EXERCISE AIM: Copy all lines of the listing that include the string "field".

========================

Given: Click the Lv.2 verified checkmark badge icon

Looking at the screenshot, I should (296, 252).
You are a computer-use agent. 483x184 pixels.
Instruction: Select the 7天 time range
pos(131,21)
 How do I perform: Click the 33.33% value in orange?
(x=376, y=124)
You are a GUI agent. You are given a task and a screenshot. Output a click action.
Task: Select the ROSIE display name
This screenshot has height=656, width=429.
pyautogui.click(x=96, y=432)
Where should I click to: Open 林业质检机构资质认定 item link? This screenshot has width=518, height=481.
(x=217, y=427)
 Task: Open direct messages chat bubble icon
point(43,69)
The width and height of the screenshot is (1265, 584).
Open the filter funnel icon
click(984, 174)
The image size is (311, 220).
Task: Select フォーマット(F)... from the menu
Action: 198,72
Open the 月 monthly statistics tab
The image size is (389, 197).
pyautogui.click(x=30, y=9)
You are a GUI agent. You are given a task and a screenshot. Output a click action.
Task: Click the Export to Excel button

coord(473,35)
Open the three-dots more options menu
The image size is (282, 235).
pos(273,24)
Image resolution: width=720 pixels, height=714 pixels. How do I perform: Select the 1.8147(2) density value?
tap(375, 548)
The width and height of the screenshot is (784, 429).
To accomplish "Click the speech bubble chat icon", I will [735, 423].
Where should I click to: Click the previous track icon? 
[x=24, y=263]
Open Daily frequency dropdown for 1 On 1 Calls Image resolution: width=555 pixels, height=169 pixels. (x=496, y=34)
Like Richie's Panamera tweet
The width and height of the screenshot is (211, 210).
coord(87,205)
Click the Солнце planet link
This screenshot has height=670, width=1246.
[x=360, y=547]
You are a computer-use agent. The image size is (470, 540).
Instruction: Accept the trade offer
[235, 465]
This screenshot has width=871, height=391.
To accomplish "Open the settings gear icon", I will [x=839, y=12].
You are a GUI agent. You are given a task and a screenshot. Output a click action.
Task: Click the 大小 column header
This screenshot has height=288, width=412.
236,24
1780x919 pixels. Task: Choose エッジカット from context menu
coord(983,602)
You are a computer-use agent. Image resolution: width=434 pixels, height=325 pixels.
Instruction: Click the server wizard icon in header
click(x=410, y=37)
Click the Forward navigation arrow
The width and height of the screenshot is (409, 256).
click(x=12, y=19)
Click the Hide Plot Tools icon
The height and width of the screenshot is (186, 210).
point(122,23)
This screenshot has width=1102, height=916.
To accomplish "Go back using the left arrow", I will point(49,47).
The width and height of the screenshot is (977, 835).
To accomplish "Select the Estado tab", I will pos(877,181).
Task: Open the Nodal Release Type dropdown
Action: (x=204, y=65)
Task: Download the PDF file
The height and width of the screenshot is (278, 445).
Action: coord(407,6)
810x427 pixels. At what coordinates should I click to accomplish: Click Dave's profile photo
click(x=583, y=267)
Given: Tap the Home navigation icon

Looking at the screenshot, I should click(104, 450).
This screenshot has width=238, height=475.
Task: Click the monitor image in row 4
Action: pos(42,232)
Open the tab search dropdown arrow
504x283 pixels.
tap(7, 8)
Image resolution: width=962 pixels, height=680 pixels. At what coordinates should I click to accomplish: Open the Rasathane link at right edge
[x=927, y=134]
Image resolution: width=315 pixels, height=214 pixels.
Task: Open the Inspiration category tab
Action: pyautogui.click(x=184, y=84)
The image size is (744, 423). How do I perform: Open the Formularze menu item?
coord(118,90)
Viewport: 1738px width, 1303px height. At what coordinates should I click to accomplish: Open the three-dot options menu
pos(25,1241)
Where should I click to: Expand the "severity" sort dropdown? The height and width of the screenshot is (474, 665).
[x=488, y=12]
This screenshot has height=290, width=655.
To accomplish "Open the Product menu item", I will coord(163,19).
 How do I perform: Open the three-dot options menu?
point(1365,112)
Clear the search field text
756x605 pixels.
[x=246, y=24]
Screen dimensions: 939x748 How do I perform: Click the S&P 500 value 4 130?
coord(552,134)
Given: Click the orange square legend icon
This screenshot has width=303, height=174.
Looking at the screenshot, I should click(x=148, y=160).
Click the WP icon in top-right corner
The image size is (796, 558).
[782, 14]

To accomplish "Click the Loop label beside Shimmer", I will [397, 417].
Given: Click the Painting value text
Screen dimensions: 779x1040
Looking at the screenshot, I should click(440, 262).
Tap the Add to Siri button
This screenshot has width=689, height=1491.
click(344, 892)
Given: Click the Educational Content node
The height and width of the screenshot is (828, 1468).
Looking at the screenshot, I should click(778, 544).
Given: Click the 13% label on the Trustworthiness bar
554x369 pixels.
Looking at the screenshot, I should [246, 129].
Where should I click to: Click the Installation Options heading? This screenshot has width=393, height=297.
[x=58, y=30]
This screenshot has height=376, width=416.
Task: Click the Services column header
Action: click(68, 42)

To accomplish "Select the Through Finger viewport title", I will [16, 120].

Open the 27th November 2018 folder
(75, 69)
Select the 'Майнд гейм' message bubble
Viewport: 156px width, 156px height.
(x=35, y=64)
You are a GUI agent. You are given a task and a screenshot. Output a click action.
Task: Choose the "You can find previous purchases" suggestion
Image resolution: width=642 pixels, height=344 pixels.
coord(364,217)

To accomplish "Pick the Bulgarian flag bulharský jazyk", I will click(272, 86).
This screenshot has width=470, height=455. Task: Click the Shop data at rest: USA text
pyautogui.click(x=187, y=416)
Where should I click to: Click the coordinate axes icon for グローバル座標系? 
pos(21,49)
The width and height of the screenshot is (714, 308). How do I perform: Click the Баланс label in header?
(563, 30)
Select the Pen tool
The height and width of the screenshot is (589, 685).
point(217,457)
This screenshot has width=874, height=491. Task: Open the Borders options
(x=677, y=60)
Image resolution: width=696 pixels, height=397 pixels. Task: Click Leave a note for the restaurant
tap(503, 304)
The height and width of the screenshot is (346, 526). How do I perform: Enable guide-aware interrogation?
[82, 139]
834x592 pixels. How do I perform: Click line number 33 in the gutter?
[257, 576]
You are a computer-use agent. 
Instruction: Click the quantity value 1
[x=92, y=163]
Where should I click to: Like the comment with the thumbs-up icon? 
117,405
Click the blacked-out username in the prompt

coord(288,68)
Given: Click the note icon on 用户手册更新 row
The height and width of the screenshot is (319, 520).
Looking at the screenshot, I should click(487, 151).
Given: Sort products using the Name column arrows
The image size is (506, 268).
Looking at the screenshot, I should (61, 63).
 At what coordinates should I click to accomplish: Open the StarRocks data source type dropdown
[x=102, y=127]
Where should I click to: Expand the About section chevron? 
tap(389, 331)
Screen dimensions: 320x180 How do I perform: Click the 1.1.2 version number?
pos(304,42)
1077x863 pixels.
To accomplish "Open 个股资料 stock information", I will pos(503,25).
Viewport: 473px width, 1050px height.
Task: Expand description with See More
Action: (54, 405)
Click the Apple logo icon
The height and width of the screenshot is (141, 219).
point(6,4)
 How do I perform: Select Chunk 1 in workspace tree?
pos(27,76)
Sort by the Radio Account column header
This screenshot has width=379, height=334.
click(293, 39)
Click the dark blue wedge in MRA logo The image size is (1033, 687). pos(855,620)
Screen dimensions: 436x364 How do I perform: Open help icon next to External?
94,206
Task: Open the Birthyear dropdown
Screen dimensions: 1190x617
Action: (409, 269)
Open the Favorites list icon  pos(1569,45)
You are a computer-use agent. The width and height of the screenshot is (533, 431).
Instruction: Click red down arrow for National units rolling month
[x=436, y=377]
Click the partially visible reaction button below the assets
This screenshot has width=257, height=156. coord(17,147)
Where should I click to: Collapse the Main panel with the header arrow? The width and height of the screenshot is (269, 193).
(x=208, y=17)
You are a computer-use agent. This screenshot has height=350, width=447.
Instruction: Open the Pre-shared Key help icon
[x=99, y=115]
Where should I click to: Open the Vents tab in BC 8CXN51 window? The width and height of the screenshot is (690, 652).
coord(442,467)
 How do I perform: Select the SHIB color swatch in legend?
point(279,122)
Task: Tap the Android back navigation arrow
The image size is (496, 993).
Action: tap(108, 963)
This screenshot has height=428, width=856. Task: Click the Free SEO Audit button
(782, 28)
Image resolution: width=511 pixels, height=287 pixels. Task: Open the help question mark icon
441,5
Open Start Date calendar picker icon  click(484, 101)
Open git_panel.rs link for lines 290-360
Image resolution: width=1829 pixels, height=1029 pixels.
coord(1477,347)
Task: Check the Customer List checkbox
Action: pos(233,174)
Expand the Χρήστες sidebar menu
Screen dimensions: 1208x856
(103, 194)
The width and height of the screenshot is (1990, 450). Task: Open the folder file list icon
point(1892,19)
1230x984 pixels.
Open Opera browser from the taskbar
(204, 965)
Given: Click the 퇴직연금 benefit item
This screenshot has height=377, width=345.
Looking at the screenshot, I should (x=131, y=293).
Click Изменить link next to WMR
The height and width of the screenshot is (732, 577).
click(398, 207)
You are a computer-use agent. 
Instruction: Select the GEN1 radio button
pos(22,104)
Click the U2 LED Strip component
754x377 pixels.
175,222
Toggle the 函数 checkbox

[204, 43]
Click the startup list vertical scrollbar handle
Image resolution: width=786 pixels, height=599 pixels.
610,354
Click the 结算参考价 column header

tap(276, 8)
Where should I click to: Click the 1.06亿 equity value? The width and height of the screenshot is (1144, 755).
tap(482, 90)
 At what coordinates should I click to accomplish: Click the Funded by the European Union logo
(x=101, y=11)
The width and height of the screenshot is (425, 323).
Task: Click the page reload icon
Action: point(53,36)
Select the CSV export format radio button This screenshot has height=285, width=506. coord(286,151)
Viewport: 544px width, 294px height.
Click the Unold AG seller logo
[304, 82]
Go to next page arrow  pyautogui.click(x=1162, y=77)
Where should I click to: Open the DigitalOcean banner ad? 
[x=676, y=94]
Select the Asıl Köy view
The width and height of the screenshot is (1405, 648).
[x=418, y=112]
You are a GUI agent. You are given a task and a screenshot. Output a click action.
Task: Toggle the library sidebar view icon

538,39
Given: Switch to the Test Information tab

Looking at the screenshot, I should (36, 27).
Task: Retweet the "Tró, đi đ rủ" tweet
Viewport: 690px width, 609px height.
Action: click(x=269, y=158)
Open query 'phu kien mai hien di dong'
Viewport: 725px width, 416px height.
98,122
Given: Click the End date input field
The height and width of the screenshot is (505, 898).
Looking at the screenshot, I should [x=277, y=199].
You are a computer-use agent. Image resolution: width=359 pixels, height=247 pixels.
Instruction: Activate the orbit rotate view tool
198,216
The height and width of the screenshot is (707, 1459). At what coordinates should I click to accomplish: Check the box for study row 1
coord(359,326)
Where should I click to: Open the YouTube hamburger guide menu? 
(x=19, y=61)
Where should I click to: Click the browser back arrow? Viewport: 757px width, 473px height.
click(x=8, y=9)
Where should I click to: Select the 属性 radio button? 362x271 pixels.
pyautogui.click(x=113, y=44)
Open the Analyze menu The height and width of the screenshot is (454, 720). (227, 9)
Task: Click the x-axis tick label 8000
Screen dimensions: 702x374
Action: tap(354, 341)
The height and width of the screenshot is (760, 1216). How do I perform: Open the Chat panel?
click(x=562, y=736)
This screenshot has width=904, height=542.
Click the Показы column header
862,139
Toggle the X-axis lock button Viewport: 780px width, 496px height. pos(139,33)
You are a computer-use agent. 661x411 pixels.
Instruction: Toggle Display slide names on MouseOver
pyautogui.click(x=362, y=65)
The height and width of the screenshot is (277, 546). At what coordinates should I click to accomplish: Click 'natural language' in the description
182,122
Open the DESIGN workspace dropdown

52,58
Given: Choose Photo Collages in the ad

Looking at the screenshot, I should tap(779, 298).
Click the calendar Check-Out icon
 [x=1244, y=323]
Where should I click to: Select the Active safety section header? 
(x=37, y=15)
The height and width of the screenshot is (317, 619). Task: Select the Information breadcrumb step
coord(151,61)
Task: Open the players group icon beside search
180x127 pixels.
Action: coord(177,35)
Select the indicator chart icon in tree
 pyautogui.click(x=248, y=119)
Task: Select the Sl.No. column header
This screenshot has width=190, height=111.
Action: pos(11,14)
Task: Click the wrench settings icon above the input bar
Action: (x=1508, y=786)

========================

TASK OUTPUT:
Clear the search field text
Given: Click the End date input field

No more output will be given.